Question

Exer. 1-40: Solve the inequality, and express the solutions in terms of intervals whenever possible.$$x+12 \leq x^{2}$$

Answer

**step1 Rearrange the inequality into standard form**

To solve the inequality, we first need to move all terms to one side of the inequality to get a standard quadratic form, where one side is zero. It's often easier if the $$x^2$$ term is positive.

$$x+12 \leq x^{2}$$

Subtract $$x$$ and $$12$$ from both sides of the inequality to set the left side to zero:

$$0 \leq x^{2} - x - 12$$

We can rewrite this as:

$$x^{2} - x - 12 \geq 0$$

**step2 Find the critical points by factoring the quadratic expression**

The critical points are the values of $$x$$ for which the quadratic expression equals zero. We find these by setting the expression equal to zero and solving for $$x$$. We can factor the quadratic expression $$x^2 - x - 12$$ into two binomials. We need two numbers that multiply to -12 and add up to -1. These numbers are -4 and 3.

- _SOURCE DATA_
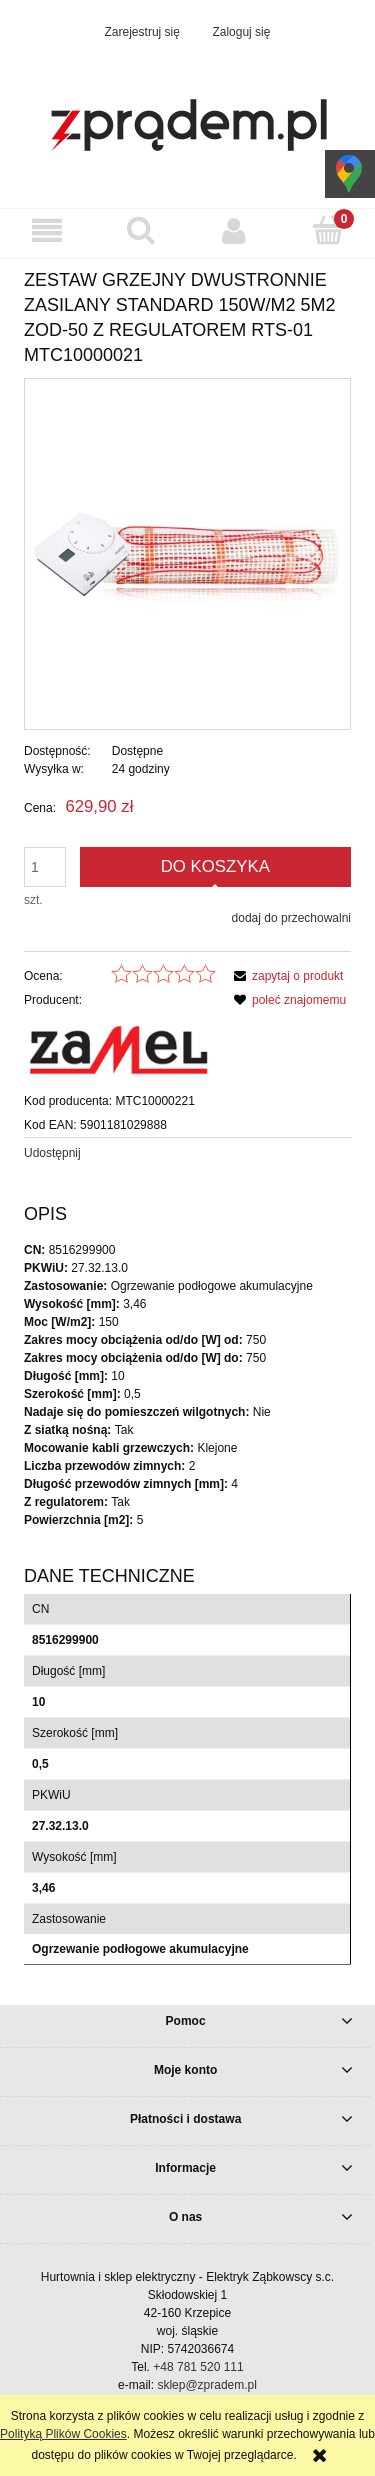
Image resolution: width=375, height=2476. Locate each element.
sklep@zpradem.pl (207, 2385)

- _CHALLENGES_
1: Rewrite the part of the inequality solution that opens with the words "To solve the" and closes with "term is positive.", swapping "positive" for "nonnegative".
2: In the inequality solution, which two numbers multiply to -12 and add up to -1?
3: List each distinct inequality written out in the inequality solution, counting each one only once.

- _ANSWERS TO EACH TASK_
1:
To solve the inequality, we first need to move all terms to one side of the inequality to get a standard quadratic form, where one side is zero. It's often easier if the $$x^2$$ term is nonnegative.

2: -4 and 3

3:
x + 12 ≤ x²
0 ≤ x² − x − 12
x² − x − 12 ≥ 0